1. Descriptive information about the company

- In which country is the company’s headquarters located - In which industry does the company operate

- How many companies are involved in base of the pyramid initiatives

2. Descriptive information about the partnership

- Does the company generally state that it partners with nonprofit organisations, in the report - Number of initiatives in which the company partners with a nonprofit organisation

- Amount of partnerships per initiative - Is it a multi-stakeholder initiative

- Which country is the nonprofit organisation’s headquarters located - Is this nonprofit organisation a government organisation

- Where does the initiative take place

- In which industry does the initiative take place

3. Social value

- How are the poor targeted (recipient, consumer, partner)

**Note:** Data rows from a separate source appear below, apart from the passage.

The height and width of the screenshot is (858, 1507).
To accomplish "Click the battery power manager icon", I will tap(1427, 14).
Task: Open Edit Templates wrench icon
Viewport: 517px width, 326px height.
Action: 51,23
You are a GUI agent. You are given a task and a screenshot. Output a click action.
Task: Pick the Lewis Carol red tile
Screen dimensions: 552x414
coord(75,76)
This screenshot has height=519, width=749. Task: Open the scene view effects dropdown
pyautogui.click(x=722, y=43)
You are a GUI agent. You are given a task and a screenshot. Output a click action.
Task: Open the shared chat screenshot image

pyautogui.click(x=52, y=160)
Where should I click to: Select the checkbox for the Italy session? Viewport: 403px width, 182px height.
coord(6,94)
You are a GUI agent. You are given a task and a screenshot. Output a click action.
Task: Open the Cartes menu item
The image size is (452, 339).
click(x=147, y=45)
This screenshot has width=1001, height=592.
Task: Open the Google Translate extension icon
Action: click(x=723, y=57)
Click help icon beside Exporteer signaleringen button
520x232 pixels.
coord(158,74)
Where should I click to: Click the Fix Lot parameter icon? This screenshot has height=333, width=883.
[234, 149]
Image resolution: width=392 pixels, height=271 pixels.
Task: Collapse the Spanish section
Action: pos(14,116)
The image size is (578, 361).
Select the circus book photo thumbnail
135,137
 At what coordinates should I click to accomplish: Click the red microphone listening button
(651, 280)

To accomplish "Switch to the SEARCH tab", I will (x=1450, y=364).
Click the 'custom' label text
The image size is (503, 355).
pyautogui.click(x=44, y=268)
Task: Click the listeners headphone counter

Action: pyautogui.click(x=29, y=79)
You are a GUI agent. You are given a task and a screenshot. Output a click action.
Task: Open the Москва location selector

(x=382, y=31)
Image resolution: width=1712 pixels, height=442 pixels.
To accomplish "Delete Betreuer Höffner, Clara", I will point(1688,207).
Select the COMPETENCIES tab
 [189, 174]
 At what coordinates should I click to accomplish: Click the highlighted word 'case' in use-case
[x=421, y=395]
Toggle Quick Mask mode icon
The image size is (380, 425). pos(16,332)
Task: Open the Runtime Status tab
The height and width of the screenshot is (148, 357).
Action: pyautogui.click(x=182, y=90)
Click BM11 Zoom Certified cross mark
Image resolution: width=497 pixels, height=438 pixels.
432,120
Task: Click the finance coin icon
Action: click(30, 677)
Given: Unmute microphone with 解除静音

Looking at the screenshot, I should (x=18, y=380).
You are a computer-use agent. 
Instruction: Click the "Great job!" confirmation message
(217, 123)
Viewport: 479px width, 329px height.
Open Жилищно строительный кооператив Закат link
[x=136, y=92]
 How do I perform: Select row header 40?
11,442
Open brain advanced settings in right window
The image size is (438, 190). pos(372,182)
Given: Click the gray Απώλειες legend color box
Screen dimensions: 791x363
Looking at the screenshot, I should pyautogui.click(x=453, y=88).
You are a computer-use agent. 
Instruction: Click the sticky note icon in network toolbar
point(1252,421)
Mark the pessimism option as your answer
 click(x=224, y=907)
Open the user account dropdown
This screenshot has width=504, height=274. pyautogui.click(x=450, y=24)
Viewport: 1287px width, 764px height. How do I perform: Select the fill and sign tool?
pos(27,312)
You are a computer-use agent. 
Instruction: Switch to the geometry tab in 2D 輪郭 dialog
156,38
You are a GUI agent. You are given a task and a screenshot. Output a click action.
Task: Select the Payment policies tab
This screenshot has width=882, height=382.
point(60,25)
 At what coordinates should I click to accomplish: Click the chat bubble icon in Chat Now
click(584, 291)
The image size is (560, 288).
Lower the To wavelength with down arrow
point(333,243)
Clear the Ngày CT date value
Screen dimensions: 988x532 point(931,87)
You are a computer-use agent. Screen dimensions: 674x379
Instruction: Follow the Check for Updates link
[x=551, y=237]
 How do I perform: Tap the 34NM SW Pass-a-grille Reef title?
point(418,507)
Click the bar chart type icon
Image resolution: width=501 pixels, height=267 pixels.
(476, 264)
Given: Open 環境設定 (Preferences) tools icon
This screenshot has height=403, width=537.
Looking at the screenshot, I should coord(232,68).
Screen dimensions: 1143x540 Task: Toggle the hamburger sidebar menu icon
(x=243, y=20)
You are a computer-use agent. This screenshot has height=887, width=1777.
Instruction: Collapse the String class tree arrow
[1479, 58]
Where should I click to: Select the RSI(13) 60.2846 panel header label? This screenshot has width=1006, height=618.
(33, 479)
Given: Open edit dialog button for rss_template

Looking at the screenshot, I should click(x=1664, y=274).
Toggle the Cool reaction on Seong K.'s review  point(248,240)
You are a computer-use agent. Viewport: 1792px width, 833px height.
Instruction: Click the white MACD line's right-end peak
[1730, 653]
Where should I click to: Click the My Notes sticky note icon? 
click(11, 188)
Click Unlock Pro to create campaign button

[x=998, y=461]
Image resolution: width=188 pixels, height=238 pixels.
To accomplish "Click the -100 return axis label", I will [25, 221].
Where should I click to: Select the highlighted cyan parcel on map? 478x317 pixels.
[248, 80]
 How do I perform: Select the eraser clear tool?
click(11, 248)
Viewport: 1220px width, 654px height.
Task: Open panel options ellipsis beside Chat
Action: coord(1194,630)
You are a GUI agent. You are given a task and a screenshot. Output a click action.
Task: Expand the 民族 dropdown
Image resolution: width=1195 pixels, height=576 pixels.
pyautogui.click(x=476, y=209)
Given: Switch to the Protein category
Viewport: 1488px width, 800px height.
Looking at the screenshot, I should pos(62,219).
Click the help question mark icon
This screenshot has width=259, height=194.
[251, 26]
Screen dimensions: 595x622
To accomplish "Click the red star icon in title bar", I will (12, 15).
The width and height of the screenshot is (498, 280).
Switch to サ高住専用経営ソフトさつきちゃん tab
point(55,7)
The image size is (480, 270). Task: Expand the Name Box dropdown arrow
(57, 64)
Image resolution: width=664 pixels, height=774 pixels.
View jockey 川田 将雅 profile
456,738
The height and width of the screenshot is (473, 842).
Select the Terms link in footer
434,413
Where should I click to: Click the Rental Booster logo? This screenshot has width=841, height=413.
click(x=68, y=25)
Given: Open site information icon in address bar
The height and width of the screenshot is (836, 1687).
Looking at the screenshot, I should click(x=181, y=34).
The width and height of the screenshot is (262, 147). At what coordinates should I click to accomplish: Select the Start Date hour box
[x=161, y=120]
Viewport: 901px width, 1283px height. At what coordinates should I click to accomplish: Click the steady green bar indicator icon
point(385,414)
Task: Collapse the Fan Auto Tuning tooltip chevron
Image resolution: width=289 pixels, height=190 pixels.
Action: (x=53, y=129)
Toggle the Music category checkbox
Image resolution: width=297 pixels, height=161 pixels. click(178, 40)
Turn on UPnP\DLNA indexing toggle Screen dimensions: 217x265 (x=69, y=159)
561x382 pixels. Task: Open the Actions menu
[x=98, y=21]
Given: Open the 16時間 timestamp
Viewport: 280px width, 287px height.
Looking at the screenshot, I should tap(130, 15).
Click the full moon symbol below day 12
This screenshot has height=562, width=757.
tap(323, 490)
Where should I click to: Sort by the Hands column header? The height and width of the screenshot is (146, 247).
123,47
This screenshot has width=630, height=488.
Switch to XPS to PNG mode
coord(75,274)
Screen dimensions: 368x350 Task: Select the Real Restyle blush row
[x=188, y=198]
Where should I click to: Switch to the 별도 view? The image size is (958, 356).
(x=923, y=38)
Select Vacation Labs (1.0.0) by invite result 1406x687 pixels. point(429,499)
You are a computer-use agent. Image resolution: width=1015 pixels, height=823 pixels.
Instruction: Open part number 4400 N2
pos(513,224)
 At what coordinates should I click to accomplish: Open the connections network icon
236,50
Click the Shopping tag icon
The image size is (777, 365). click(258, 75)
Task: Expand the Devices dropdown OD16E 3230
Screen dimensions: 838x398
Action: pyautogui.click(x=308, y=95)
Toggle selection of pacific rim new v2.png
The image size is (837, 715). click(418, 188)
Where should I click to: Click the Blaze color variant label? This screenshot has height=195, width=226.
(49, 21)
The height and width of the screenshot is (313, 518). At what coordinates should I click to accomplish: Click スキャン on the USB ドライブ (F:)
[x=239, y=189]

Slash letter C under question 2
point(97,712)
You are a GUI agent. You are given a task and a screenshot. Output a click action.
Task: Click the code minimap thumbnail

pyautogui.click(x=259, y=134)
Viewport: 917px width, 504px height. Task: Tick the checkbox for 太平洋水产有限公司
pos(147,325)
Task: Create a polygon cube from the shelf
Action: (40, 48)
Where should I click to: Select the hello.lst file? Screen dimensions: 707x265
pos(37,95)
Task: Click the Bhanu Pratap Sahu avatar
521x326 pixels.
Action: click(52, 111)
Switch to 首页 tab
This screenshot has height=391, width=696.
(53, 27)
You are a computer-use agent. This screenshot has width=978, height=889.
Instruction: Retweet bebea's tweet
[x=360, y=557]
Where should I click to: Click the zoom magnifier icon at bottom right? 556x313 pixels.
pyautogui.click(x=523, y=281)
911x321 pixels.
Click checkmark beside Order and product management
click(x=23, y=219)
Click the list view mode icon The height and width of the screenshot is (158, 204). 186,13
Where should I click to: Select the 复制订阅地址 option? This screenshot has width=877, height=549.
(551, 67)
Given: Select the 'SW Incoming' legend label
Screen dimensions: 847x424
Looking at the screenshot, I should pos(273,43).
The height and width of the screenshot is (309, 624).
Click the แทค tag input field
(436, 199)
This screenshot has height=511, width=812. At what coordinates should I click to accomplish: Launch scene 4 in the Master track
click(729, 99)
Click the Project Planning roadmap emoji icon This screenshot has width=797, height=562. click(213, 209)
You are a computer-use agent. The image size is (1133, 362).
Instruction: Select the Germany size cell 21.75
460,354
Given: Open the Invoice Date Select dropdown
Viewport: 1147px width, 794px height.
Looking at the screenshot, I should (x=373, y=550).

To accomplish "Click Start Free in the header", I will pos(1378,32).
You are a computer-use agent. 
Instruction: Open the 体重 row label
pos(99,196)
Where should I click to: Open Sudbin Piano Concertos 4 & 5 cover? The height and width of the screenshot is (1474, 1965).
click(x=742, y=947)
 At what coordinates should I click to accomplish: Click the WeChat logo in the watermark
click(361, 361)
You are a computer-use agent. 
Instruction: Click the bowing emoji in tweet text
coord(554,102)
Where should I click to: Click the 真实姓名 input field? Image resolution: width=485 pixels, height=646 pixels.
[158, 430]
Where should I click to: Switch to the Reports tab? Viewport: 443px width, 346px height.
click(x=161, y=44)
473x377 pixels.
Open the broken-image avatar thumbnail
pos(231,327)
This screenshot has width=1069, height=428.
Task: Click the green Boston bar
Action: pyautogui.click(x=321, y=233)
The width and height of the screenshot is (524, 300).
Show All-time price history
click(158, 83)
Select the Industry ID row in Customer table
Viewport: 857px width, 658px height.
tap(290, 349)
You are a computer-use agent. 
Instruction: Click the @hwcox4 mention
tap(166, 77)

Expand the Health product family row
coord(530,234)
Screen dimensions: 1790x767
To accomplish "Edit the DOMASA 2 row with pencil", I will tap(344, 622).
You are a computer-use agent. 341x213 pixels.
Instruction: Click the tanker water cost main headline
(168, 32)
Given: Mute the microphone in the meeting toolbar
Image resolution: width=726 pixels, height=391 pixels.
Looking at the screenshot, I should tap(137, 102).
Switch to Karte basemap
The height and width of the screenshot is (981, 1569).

- In which part of the value chain are the poor included in the initiative

4. Economic value

- What is the business outcome of the initiative (sponsorship, investing, business model) - Are the company’s operations present at the region where the initiative takes place

5. The type of partnership

- Which activities are done by the company in the initiative

- Which activities are done by the nonprofit organisation in the initiative

- Which skill is added to the initiative by the company, and are the skills generic, complementary or specific for the initiative

- Which skill is added to the initiative by the nonprofit organisation, and are the skills generic, complementary or specific for the initiative

- How are the skills of the company and the nonprofit organisation exchanged (mutual reprocity, conjoining, co-creation)

- What is the duration of the partnership (single event, longer event, determined event) - What kind of partnership is it (transactional, interactive or strategic)

- What is the function of the partnership (funding, licensing, innovating etc.)

How the gathered data is and how the data is analyzed is described below. This will be presented in the order of the five categories described above.

Descriptive information about company

To gain insights about which kind of companies partner with nonprofit organisations to execute a base of the pyramid initiative, the following descriptive information about the company is gathered.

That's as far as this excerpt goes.